Comment: L 10: “temporally-incomplete” maybe mention here the LUCAS data years (2012,2015 and 2018) that were used in the study?

Response: LUCAS data years were added as suggested.

Comment: L19: The Zenodo link (https://doi.org/10.5281/zenodo.7016986 ) provides only a png low quality map of the points and a CSV table. I would have expected to have a georefenced dataset.

Response: The main dataset shared through this link is the CSV table, including LUCAS points coordinates with crop sequence type associated. This dataset is accompanied by an illustrative map. If the editor think it is necessary, we could convert these files into a georeferenced dataset.

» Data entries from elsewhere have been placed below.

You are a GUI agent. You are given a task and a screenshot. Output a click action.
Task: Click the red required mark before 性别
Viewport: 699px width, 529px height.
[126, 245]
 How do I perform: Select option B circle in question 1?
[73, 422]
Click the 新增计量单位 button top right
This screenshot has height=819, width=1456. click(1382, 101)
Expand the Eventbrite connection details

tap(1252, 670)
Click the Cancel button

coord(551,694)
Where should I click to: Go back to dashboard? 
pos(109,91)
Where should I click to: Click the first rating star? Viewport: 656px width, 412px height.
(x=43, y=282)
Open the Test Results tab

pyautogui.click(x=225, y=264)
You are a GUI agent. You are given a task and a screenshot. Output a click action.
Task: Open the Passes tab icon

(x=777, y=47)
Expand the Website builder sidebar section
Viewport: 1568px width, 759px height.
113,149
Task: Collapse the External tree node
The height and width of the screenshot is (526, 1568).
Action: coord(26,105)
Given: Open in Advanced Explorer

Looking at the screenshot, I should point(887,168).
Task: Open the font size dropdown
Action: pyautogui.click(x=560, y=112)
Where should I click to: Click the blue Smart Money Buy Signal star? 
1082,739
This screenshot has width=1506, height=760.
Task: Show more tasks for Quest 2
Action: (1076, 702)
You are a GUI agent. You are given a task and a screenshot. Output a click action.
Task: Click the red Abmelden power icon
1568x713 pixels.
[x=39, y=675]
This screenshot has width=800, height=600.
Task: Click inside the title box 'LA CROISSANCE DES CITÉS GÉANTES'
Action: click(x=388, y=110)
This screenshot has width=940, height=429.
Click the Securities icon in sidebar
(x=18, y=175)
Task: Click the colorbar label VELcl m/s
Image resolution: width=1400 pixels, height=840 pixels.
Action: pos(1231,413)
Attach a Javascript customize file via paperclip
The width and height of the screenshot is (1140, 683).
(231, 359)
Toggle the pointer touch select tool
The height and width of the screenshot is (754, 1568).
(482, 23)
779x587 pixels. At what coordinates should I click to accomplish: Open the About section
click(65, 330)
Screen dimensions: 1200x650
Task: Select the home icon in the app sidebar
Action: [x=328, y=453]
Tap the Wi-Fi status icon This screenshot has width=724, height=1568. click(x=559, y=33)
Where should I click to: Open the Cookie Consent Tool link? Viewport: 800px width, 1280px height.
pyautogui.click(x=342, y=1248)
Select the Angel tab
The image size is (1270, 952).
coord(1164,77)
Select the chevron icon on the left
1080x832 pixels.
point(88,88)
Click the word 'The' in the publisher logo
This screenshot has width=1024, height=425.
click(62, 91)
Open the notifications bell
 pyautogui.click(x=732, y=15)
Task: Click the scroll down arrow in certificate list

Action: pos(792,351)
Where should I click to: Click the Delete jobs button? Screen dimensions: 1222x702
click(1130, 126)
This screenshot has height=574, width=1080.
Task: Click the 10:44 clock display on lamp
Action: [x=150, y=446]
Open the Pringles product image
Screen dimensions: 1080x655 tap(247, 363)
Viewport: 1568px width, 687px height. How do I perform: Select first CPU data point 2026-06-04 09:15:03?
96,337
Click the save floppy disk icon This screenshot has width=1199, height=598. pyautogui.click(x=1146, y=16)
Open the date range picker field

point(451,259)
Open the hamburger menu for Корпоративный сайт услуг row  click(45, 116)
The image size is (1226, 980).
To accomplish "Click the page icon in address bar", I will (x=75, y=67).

Comment: L 21: Crop diversification is the process (action) that leads to crop diversity (status). Check the review paper by Hufnagel et al., 2020. They note that diversification is interpreted and defined differently in the scientific literature. Hufnagel et al define: “Crop diversification can be considered as an attempt to increase the diversity of crops through, e.g. crop rotation, multiple cropping or intercropping compared to specialized farming with the aim to improve the productivity, stability and delivery of ecosystem services”. In the scientific literature, the most studied aspect of diversification is crop rotation/intercropping.

Response: We agree with the reviewer. We made no changes here as no modification were requested.

Comment: L31-34: Maybe add also this reference from Bohan et al. “Designing farmer-acceptable rotations that assure ecosystem service provision in the face of climate change”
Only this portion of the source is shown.